TASK INSTRUCTIONS: Rewrite the material from the line with "Enable the 只读(R)" through the end, keeping every request unchanged. Multiply each coordinate in the answers by 2.6, rounding to whole numbers with halves rounded up.

DATASET EXCERPTS:

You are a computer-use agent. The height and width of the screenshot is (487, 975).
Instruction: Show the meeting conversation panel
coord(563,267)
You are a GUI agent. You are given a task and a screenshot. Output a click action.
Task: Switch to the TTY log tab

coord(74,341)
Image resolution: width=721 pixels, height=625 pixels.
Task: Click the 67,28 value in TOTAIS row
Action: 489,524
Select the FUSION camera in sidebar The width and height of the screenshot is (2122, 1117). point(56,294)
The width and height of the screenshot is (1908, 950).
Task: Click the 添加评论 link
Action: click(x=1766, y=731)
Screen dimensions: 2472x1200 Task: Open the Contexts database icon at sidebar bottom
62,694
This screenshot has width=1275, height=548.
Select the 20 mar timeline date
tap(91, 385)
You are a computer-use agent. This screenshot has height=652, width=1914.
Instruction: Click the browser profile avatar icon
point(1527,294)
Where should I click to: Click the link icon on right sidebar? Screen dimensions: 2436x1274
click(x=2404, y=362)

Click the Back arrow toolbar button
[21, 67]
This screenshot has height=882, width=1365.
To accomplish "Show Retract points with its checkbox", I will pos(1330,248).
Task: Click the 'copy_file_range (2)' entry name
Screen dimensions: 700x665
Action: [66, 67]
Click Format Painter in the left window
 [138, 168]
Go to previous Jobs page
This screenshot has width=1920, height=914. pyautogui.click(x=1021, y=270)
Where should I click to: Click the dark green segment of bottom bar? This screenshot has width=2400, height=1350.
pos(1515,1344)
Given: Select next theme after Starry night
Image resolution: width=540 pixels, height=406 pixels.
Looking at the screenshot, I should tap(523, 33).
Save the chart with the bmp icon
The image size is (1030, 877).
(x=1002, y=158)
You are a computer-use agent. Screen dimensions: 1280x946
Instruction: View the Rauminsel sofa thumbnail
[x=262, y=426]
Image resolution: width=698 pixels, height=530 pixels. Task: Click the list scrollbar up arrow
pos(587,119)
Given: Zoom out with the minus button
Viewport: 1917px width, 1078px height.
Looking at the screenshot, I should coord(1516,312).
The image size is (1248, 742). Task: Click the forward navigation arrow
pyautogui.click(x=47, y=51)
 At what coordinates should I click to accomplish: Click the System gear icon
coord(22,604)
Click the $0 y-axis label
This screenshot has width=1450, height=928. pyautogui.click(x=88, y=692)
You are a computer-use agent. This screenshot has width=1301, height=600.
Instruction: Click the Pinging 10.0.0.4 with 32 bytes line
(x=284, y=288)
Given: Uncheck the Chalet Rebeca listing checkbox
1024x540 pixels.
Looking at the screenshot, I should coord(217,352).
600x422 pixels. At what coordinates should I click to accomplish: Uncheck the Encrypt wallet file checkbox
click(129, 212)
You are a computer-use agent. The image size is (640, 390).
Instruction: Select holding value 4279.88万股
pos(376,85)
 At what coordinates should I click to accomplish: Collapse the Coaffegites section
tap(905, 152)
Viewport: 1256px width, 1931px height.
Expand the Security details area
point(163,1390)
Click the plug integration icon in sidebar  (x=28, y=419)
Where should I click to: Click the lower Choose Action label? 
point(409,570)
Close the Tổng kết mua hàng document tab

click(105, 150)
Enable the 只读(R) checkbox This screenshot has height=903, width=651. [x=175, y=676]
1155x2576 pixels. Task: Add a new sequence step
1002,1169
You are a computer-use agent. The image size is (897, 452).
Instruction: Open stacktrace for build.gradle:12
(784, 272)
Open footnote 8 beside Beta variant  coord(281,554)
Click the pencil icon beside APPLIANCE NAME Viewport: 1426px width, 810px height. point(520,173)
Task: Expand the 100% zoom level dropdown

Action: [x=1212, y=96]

REPLY:
Enable the 只读(R) checkbox This screenshot has height=903, width=651. [x=455, y=1758]
1155x2576 pixels. Task: Add a new sequence step
2605,3039
You are a computer-use agent. The image size is (897, 452).
Instruction: Open stacktrace for build.gradle:12
(2038, 707)
Open footnote 8 beside Beta variant  coord(731,1440)
Click the pencil icon beside APPLIANCE NAME Viewport: 1426px width, 810px height. point(1352,450)
Task: Expand the 100% zoom level dropdown

Action: [x=3151, y=250]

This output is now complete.